Fernreisen, Trekking, Tibet – der Stoff, aus die Globetrotter-Träume sind! Auf den Spuren der großen Forscher und Entdecker. Männer, die auszogen, um Neues zu suchen und das totale Abenteuer fanden. Die alles wagten für das ganz starke Erlebnis. Einer von ihnen: der Schwede Sven Hedin!

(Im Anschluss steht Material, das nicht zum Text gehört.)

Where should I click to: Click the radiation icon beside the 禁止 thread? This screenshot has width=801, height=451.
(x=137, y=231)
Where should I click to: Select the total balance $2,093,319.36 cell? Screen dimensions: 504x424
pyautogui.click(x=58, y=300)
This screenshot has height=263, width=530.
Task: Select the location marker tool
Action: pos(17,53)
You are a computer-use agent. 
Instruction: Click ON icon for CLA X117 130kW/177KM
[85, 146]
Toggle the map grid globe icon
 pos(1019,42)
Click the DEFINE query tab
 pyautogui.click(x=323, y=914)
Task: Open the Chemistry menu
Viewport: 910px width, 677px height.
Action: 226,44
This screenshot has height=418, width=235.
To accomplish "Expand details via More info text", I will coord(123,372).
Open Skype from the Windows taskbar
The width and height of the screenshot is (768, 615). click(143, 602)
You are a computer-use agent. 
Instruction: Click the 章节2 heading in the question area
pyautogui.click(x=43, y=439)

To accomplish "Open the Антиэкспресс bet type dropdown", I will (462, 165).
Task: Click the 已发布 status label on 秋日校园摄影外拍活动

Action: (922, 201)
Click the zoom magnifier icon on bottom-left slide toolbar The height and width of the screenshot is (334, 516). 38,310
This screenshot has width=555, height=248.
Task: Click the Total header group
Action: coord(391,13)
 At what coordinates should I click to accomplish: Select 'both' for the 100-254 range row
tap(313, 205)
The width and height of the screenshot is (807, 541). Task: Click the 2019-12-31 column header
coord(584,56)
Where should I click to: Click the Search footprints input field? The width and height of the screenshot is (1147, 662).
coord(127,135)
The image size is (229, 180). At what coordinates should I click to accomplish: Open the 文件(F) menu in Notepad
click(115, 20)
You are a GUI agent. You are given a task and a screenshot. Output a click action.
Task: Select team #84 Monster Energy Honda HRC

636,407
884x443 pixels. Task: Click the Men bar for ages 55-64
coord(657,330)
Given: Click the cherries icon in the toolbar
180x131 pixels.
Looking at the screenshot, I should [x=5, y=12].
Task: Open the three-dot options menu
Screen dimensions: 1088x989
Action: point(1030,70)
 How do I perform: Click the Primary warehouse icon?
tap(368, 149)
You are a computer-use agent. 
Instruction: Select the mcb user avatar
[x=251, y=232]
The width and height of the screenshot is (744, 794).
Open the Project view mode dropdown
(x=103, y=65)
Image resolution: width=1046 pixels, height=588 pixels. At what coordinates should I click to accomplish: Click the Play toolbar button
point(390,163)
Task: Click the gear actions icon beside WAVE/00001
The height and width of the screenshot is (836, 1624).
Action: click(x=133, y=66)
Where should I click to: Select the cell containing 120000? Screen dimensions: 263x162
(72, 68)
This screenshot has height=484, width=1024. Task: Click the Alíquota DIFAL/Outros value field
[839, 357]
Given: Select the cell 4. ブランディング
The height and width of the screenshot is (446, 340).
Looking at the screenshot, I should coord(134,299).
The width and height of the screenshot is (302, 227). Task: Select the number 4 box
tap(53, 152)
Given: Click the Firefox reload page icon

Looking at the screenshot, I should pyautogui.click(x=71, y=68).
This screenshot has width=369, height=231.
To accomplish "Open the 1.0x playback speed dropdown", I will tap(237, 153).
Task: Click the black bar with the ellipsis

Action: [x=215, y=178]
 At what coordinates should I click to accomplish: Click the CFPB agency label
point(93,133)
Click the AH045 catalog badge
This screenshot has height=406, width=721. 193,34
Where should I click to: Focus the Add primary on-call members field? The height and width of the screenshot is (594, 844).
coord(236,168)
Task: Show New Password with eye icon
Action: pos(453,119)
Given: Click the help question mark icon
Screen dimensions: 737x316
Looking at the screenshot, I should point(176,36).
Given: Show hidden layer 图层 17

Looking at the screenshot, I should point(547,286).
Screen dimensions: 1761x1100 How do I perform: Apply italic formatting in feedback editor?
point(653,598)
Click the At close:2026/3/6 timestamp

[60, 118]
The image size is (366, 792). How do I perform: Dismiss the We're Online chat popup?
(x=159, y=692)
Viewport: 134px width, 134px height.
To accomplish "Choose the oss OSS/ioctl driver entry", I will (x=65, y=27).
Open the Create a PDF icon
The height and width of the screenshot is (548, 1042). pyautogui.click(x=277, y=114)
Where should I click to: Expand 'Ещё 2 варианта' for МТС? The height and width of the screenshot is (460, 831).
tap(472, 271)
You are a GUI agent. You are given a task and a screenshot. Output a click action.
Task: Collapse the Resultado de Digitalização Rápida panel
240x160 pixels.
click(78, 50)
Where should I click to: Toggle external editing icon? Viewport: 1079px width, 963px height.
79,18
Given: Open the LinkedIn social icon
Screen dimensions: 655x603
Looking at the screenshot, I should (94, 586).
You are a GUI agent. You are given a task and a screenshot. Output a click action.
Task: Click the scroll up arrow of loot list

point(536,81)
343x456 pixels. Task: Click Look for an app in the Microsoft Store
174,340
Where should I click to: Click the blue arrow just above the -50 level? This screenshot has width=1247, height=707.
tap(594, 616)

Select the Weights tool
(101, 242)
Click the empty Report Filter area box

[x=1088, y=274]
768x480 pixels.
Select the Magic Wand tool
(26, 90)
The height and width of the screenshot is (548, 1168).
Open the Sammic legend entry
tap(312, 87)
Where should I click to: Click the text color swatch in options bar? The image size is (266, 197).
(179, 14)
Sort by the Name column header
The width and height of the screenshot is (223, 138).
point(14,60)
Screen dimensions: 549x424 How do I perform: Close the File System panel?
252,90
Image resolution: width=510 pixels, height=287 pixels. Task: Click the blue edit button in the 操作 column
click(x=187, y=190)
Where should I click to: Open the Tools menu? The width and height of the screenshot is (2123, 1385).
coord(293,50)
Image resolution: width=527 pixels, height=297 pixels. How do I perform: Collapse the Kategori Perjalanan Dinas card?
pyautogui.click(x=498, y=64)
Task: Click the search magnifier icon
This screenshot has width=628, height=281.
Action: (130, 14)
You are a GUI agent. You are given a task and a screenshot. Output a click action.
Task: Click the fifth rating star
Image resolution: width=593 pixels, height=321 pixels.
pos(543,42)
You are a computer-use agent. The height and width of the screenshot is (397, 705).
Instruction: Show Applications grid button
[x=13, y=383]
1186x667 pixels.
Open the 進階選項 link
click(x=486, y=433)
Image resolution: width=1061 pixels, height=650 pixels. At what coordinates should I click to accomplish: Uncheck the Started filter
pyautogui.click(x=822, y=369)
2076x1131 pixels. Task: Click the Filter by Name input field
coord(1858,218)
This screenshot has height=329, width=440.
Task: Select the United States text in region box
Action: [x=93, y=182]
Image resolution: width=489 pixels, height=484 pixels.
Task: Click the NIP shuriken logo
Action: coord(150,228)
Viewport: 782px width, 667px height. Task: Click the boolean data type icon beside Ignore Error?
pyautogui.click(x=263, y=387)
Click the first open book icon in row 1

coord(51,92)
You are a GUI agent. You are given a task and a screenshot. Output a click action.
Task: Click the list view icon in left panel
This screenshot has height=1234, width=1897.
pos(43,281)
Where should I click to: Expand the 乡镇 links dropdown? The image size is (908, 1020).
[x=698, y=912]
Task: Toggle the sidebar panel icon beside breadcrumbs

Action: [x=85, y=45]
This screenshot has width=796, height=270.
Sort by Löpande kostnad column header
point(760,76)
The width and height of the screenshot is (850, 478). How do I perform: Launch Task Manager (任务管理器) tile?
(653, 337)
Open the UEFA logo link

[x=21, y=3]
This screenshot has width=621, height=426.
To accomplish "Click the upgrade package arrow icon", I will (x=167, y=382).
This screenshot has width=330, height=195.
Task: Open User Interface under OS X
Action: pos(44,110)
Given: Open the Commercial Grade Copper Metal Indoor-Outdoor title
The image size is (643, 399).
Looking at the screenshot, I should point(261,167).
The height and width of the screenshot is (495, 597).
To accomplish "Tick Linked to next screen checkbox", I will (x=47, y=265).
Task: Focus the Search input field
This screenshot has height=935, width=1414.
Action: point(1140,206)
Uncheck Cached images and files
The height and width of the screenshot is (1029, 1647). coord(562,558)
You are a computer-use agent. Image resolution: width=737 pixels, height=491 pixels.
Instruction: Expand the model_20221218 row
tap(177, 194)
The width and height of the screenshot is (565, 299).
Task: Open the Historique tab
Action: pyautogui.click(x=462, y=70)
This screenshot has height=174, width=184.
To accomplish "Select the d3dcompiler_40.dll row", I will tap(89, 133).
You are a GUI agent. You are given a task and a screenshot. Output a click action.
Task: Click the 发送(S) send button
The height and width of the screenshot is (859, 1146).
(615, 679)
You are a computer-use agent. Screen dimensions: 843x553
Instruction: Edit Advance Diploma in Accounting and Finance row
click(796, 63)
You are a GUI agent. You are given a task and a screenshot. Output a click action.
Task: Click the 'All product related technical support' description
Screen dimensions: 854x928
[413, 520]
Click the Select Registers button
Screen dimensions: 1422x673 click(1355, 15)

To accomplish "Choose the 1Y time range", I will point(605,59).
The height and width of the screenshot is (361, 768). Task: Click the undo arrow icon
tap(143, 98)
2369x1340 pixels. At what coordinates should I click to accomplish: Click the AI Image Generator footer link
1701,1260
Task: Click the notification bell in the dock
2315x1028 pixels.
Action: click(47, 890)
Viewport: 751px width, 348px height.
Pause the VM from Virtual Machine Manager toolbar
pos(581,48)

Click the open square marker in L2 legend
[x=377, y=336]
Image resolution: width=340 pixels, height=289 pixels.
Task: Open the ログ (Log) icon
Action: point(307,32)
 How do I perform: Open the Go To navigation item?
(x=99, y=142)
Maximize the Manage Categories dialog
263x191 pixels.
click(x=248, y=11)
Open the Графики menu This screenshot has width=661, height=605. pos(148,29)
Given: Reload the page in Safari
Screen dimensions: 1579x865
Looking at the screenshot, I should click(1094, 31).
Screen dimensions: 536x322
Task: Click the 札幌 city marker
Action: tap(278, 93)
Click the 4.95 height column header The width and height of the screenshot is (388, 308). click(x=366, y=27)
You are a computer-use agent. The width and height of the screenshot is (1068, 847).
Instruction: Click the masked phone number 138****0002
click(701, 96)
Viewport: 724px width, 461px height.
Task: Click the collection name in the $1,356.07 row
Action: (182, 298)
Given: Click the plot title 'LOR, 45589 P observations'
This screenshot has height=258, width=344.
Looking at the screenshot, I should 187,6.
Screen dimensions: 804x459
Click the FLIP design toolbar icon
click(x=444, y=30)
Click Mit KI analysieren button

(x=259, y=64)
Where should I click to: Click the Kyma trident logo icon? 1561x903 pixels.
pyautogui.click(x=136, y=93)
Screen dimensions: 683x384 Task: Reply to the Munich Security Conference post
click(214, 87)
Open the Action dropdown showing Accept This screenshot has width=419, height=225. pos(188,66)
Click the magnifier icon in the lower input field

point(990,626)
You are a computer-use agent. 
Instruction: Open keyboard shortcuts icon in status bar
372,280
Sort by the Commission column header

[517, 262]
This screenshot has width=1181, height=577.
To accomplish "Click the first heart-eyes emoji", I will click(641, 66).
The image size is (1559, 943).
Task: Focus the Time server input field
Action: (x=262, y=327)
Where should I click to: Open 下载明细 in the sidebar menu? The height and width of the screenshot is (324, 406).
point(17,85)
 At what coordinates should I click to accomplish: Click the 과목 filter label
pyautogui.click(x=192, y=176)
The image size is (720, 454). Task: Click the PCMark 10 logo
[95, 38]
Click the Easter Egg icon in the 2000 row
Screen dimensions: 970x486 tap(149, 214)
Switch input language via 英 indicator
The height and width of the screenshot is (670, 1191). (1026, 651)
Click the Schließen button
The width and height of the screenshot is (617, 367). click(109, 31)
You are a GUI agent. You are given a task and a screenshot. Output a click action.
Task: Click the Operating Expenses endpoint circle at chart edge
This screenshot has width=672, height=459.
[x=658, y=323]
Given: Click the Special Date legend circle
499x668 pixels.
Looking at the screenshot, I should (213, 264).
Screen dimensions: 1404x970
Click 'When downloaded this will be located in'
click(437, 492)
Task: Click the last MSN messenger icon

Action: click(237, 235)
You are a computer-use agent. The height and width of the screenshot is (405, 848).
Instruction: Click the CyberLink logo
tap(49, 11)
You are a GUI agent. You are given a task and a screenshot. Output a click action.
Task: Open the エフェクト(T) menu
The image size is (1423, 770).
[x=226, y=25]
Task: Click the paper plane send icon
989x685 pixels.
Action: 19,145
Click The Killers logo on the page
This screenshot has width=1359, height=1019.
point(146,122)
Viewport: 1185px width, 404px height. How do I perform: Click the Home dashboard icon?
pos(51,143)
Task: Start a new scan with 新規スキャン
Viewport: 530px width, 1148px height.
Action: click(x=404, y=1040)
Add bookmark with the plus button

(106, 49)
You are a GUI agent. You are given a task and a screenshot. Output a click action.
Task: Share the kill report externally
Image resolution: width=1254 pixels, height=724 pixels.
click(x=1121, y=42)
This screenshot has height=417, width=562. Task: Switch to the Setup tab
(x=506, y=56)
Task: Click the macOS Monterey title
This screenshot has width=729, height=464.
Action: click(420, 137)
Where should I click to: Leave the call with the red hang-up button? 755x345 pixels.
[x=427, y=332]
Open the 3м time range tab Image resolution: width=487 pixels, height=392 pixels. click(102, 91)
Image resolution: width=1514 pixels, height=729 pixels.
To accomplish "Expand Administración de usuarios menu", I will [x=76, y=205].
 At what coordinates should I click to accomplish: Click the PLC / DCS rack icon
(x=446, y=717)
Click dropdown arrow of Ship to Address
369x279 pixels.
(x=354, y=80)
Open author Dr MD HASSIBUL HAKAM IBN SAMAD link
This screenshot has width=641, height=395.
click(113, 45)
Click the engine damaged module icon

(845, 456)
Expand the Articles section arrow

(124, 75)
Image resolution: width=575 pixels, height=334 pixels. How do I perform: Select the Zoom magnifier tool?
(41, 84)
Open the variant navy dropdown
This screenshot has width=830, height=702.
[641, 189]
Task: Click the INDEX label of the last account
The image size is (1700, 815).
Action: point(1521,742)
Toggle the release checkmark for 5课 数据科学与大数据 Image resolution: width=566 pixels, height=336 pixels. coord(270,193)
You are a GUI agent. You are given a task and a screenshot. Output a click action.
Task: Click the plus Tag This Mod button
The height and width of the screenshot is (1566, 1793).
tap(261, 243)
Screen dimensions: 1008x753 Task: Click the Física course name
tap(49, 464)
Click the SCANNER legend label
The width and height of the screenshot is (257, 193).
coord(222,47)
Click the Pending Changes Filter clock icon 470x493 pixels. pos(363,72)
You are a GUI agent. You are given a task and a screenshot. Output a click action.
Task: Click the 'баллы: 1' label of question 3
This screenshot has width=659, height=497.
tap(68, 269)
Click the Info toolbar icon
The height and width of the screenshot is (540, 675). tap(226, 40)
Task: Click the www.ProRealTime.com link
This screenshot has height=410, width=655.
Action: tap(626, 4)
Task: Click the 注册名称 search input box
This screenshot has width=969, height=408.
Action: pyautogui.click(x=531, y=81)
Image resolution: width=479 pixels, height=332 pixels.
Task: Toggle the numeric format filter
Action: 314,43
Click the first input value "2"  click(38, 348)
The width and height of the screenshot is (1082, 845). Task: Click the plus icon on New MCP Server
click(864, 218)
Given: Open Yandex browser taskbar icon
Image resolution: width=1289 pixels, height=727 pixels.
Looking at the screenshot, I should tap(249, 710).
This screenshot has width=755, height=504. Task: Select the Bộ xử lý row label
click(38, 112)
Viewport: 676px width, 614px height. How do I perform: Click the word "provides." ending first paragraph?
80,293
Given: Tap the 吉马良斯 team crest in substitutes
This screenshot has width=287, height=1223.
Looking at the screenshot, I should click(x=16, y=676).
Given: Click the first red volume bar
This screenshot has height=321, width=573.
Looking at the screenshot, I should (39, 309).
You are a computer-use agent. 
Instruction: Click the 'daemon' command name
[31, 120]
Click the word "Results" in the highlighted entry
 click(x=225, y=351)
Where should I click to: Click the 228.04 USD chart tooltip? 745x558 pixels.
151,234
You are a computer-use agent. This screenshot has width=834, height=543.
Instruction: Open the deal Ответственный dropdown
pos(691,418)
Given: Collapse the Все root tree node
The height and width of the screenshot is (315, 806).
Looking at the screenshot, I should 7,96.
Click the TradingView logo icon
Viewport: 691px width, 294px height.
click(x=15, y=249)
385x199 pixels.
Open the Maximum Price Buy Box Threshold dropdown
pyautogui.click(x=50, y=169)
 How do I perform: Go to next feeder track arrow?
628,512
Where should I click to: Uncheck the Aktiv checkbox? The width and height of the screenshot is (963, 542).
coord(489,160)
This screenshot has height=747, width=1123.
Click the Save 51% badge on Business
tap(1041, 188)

Sven HedinSchon in jungen Jahren war klar, dass er Entdeckungsreisender werden wollte. Geographie und Kartographie faszinierten ihn über alle Maßen. Das Unerforschte vom Globus verschwinden zu lassen wurde zur Herausforderung, zum Ziel, zur Verheißung. 30 Jahre lang reiste er, allein zwölf Mal überquerte er den Himalaya. In vier Expeditionen entdeckte er den Transhimalaya (das Hedingebirge – nach ihm benannt), stieß als Erster in die Quellgebiete von Brahmaputra und Indus vor. Seine wissenschaftlichen Aufzeichnungen darüber und seine kartographischen Erfassungen waren von unschätzbarem Wert und brachten ihm schon zu Lebzeiten großen Ruhm ein. Mehr noch aber wirkten die Abenteuer, die er zu überstehen hatte. Hunger und Durst, Stürme und Kälte kennzeichneten oftmals seine riskanten Expeditionen. Nicht selten war der Grat zwischen Leben und Tod sehr schmal. Hedin investierte viel – und gewann noch mehr: tiefe Einsichten und großen Weitblick. Unermüdlich dokumentierte er alles, schrieb und schrieb. Und als er begann, seine Erlebnisse auch in populärwissenschaftlichen Aufzeichnungen zu veröffentlichen, stieg seine inspirierende Anziehungskraft auf all jene an, die wie er aufbrechen wollten, um zu entdecken, um zu erleben. "Meine Sehnsucht nach allem Neuen, Fremden war genährt worden, ich wollte weiße Flecken auf der Landkarte suchen und erforschen", definierte beispielsweise der Kärntner Heinrich Harrer seinen eigenen Lebensentwurf. Ja, richtig, Heinrich Harrer, einer der Erstbegeher der Eiger-Nordwand. Seine Jahre in Asien am Hofe des Dalai Lama wurden sogar verfilmt, mit Brad Pitt in der Hauptrolle. Für Harrer war Sven Hedin Orientierung. Auch für ihn rückte der asiatische Kontinent in den Mittelpunkt des Denkens und Fühlens. Mit einer forschenden Grundhaltung zog auch er los, durchquerte die unendlichen Weiten, passierte Übergänge, stieg in die Höhe, erklomm Berge. "Ich hatte zum ersten Mal durch die Bücher Sven Hedins von dem fernen Gebirgsmassiv in Tibet und Nepal erfahren. (...) Hedin war mein Vorbild, und als er einmal in unserer Nähe einen Vortrag hielt, erbat ich mir ein Autogramm, das einzige, das ich mir je beschaffte", schrieb Harrer in seinen Erinnerungen. Später begegneten sich die beiden, führten rege Briefwechsel. Hedin sah durch Harrers Unternehmungen seine eigenen Träume verwirklicht, war von ihm begeistert.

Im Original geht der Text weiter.